Je te répondrai donc que, devant une telle complexité, nul ne peut encore envisager avec précision les conséquences de cette union - tant les facteurs sont nombreux et surtout entrent en interaction (l'approche systémique des futurologues semble ici sécher) ! D'un point de vue purement psychologique, ce devrait être la fin des modèles représentatifs (la psychanalyse, la psychologie cognitive...), la fin de l'alchimie. Mais deux conclusions possibles ont déjà été écrites. Celle de la jointure entre le cycle des Robots et celui de Fondation et, dans un autre genre : Matrix. Toutes les deux proposent qu'il y ait alliance de l'homme avec la machine (au sens propre), du spirituel et du rationnel. De la chimie à la philosophie en passant par les mathématiques. Ainsi, poussière tu redeviendras poussière... mais de silicium.

Alors que la satiété les gagnait, son ton devint soudain moins assuré. Ses Doc Martens s'entrecroisèrent, elle tira sur sa robe, ses joues s'empourprèrent, elle se recoiffa et se lança.
Aussi... mon chéri, je voudrais par la présente démonstration …te demander en mariage !

Silence.

Lui, toujours déchaussé, toucha sa boucle fétiche, activa ses lunettes de soleil, se leva et prit ses mains comme l'on cueille une rose.
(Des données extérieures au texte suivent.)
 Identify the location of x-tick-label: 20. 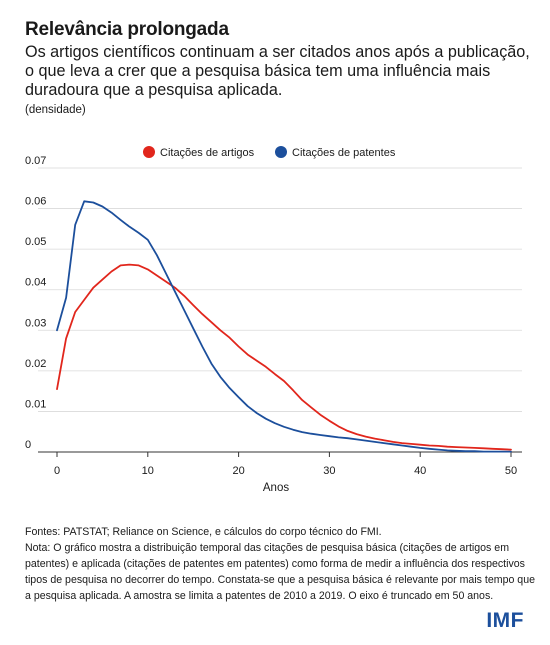
(238, 471).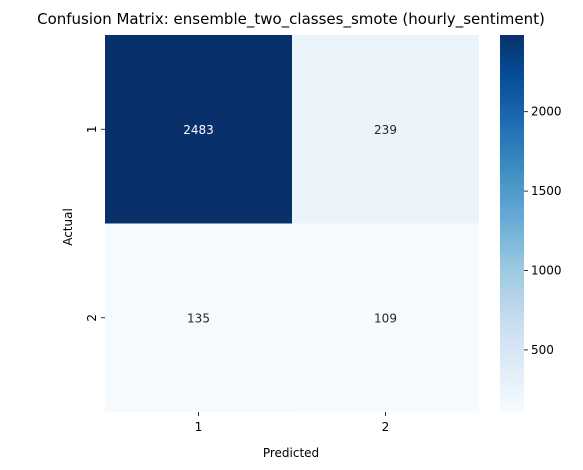  I want to click on cell-value-label: 239, so click(386, 130).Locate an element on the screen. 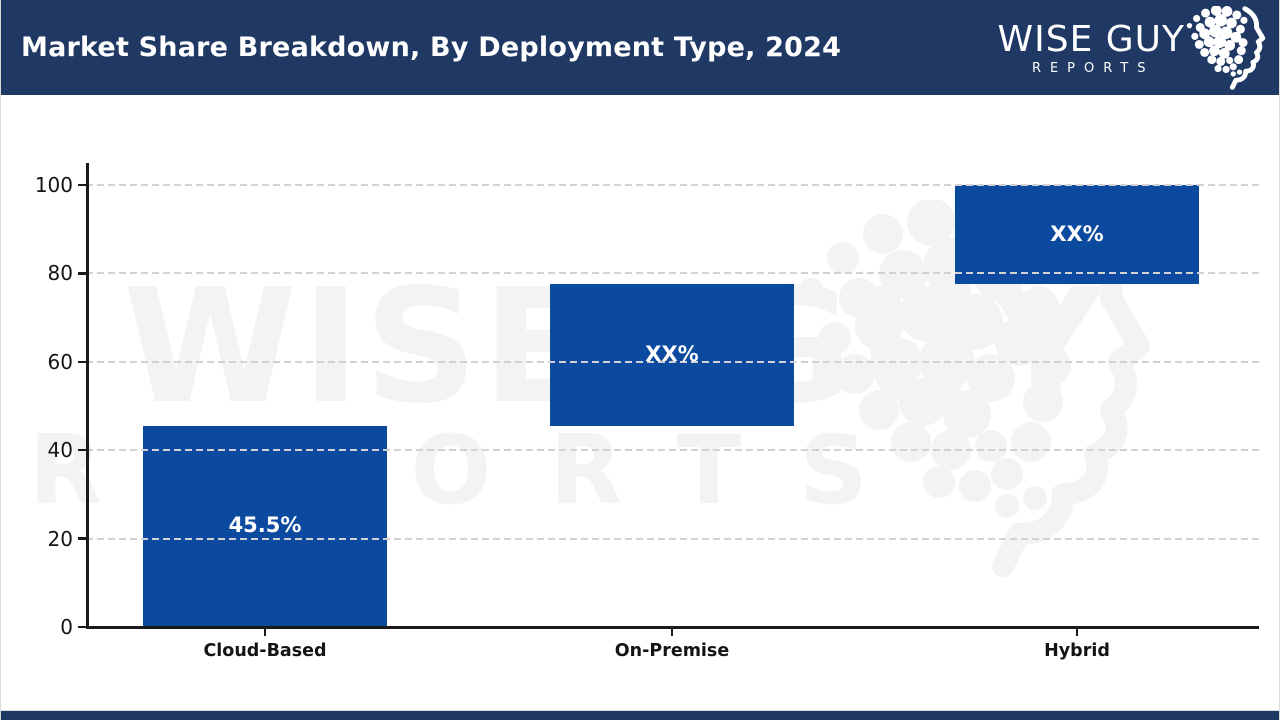  bar-value-label: 45.5% is located at coordinates (265, 526).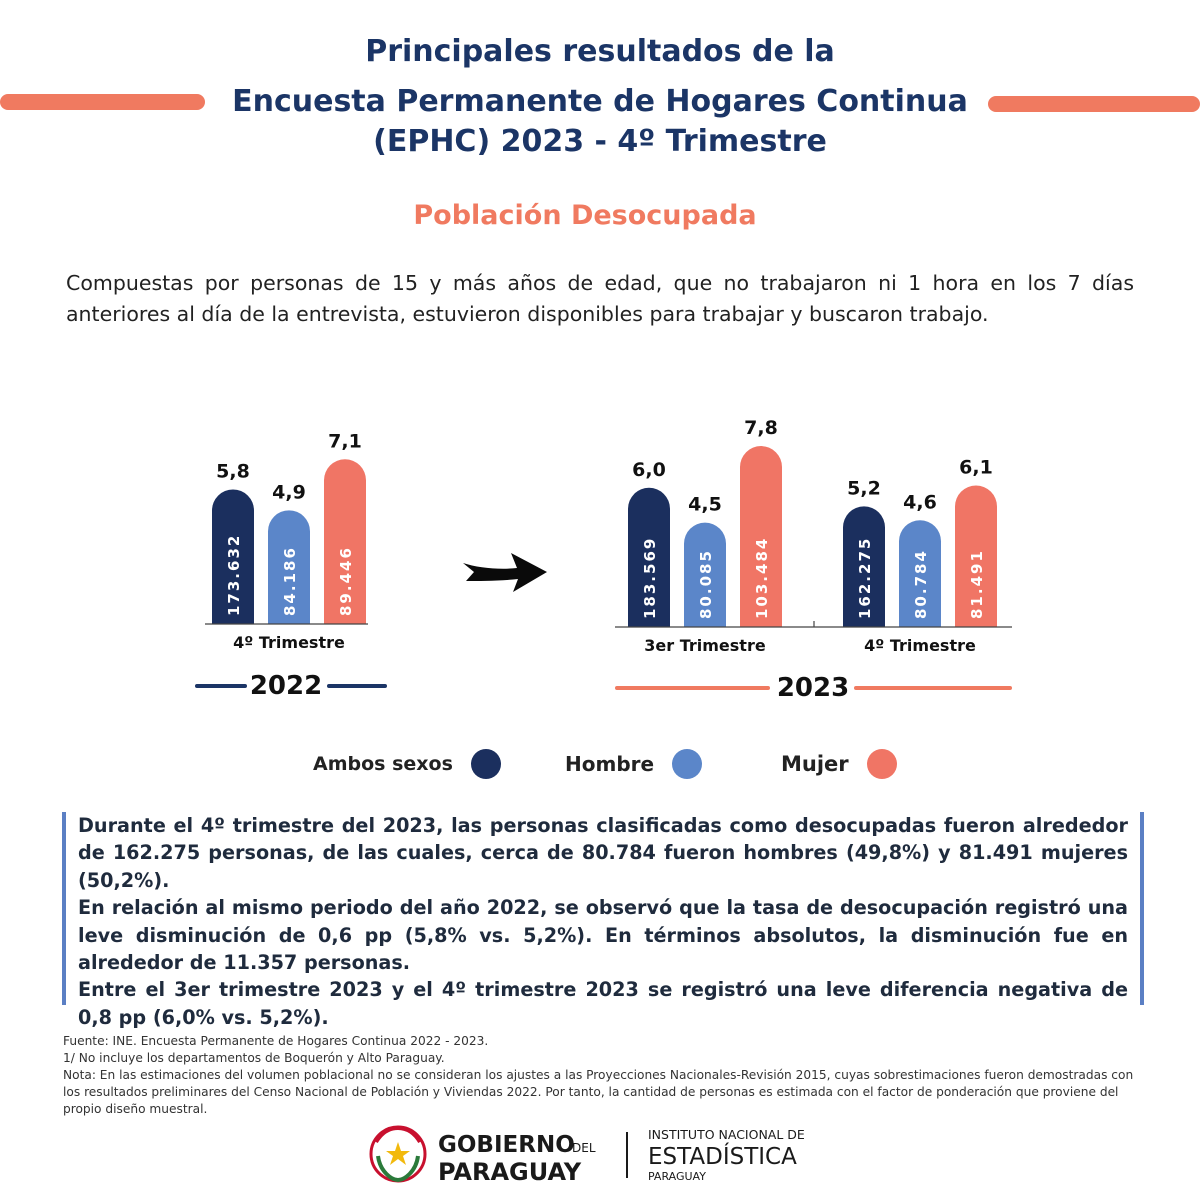 Image resolution: width=1200 pixels, height=1200 pixels. I want to click on count-label: 84.186, so click(290, 581).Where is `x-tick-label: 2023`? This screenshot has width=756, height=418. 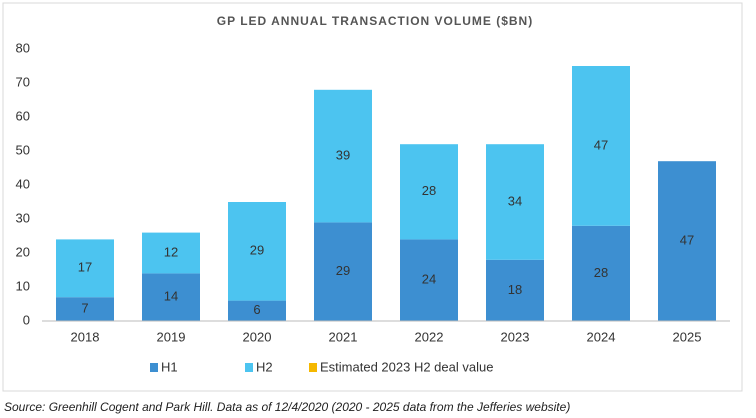
x-tick-label: 2023 is located at coordinates (516, 336).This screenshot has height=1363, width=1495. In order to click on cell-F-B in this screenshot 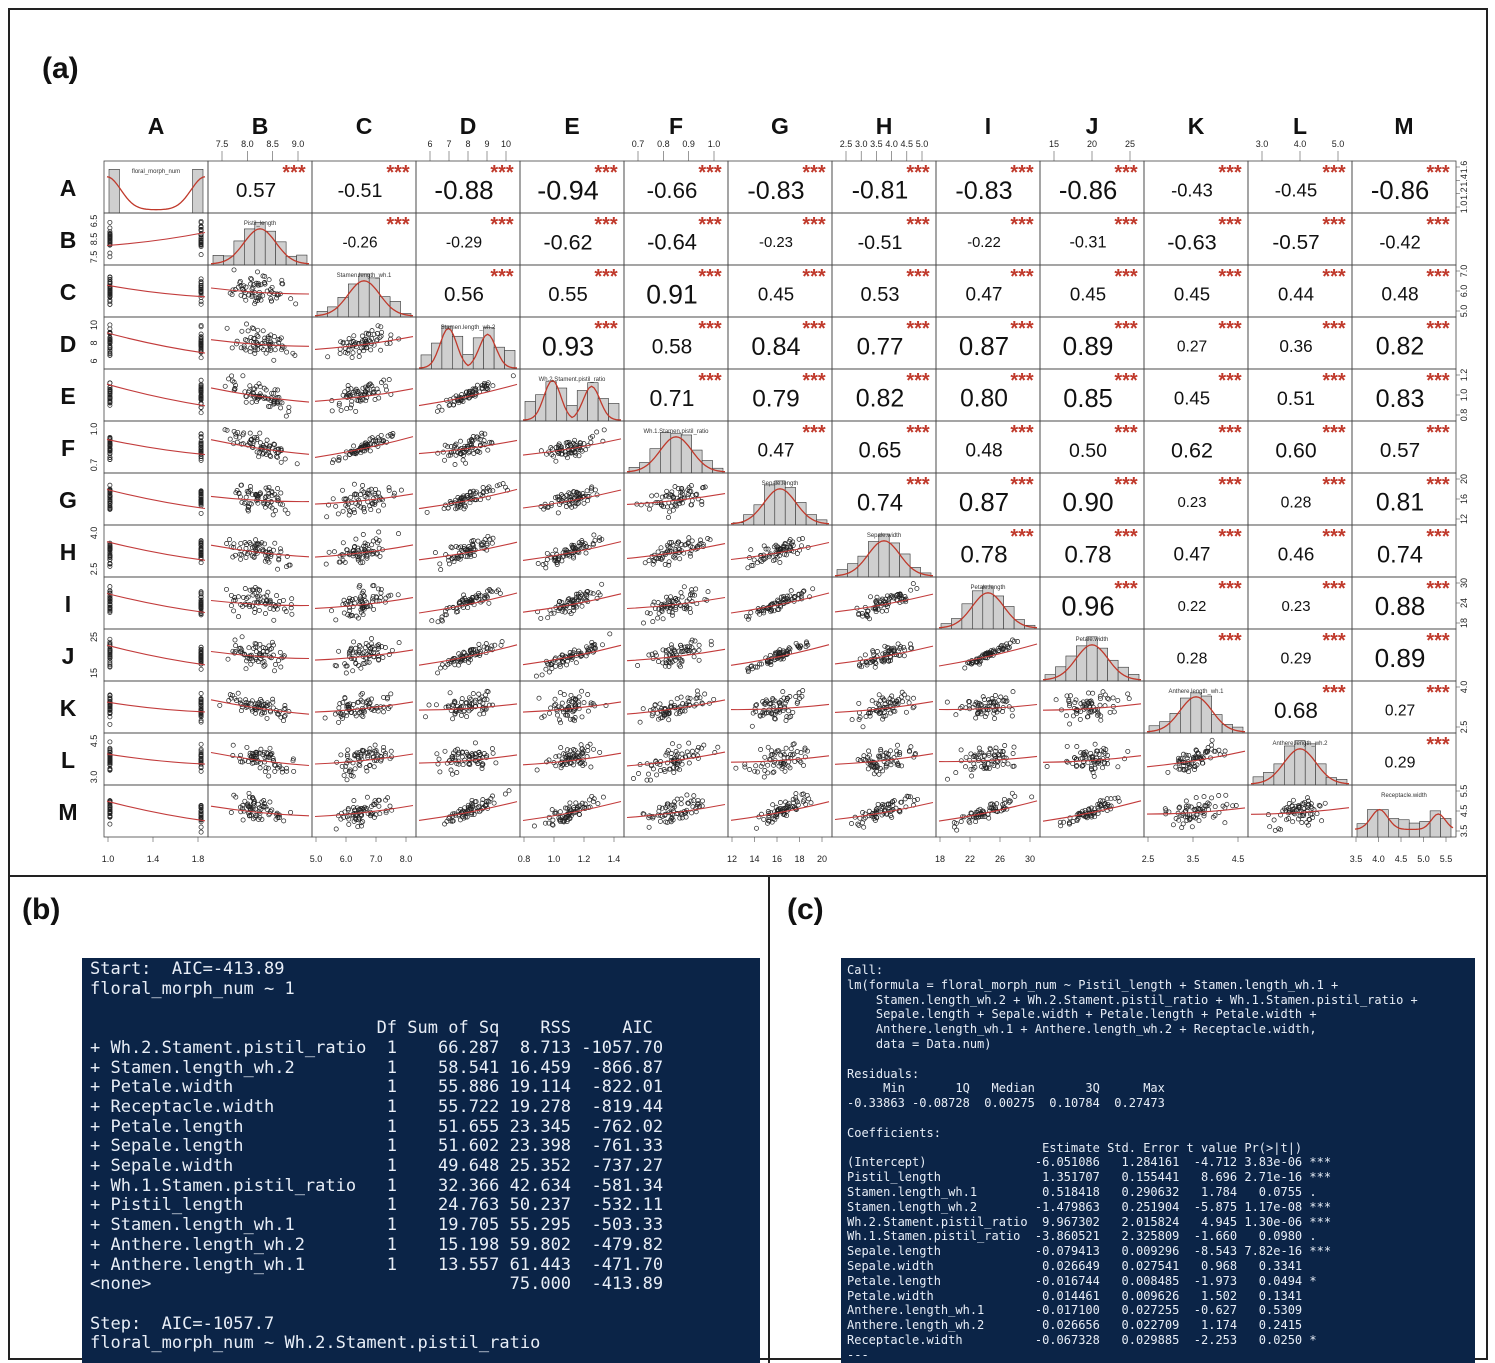, I will do `click(260, 447)`.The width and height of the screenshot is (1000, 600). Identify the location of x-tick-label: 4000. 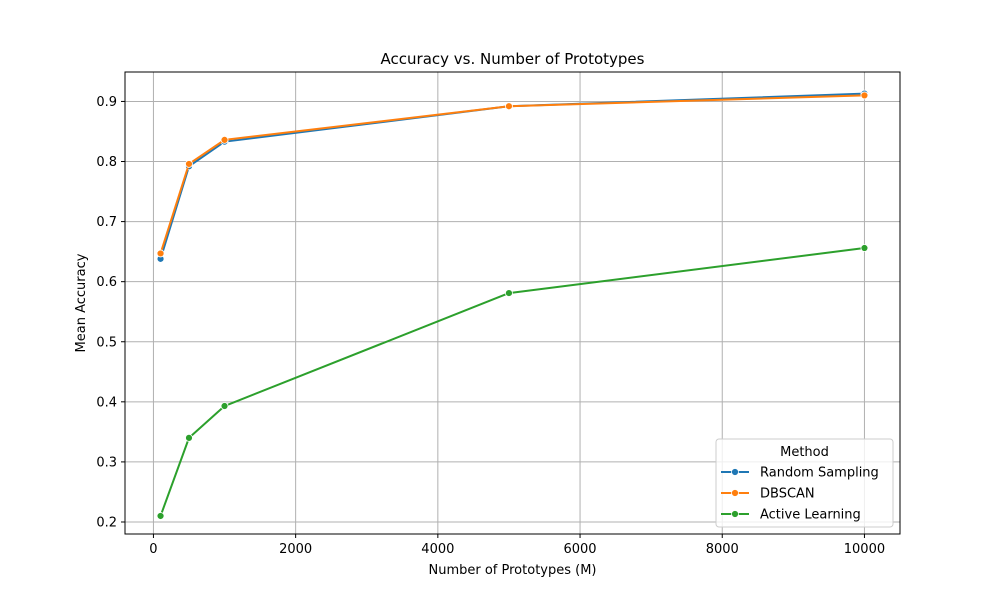
(438, 550).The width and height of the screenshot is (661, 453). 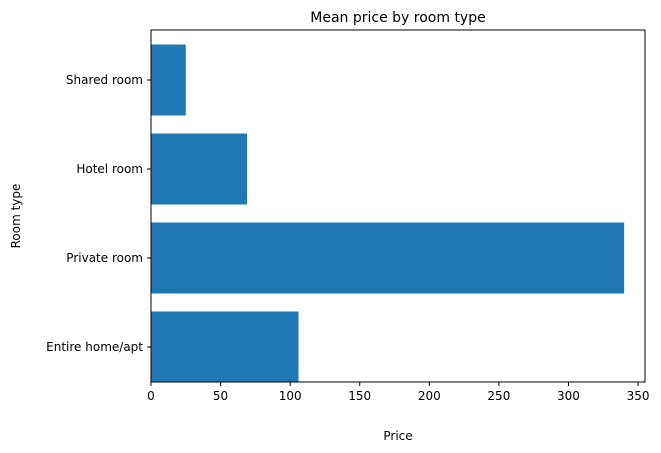 What do you see at coordinates (360, 396) in the screenshot?
I see `x-tick-label: 150` at bounding box center [360, 396]. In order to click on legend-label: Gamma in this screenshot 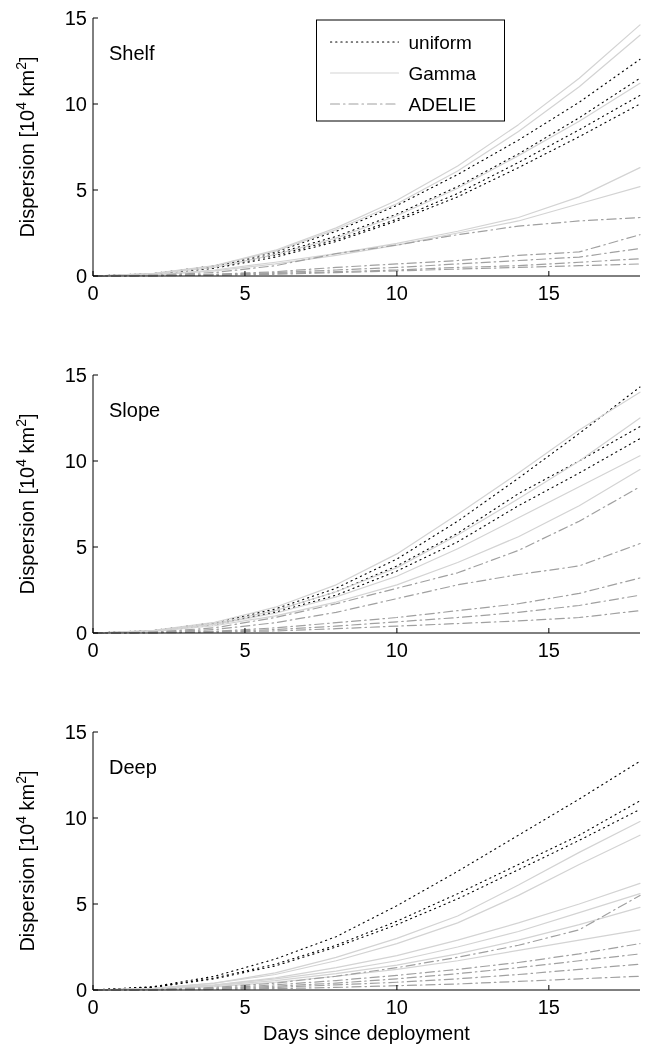, I will do `click(442, 73)`. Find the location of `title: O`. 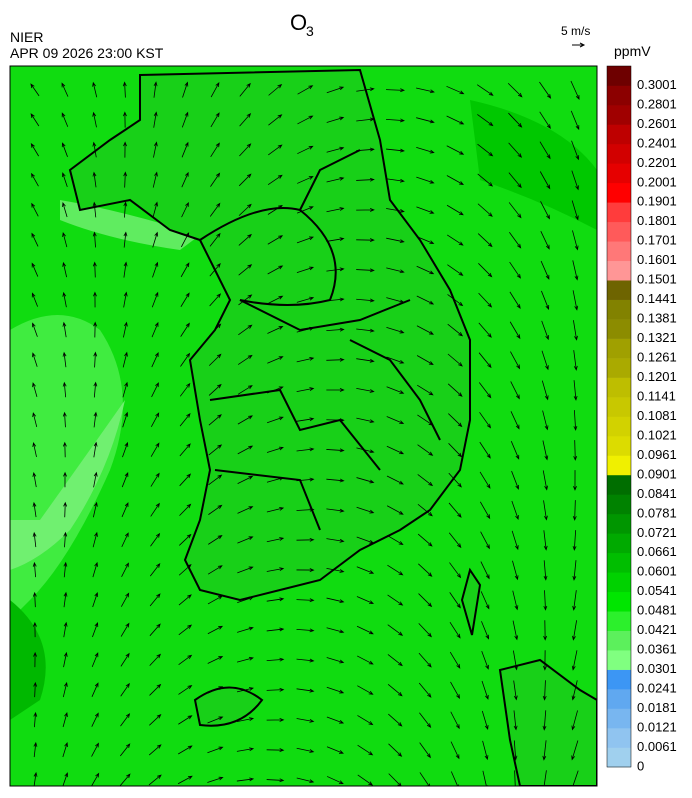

Tandis qu'il approchait son front pensif, ses yeux amoureux, sa bouche gourmande et sa langoureuse langue de la sienne, un éclair blanc apparu et disparu.
La symbiose des deux corps était à peine officielle que lui déjà regardait sa montre et la Vie, la biologie, qui l'appelait par-dessus son épaule, à elle.

 

Fin

 

(1) Il m'est impossible de résumer les 1000 pages de l'oeuvre fondatrice d'Isaac ASIMOV. Mais retenez que la première fondation, qui symbolise la science, finit par rivaliser avec la seconde fondation qui se compose de mentalistes capables d'orienter le cours de l'histoire à la seule force de leur pensée.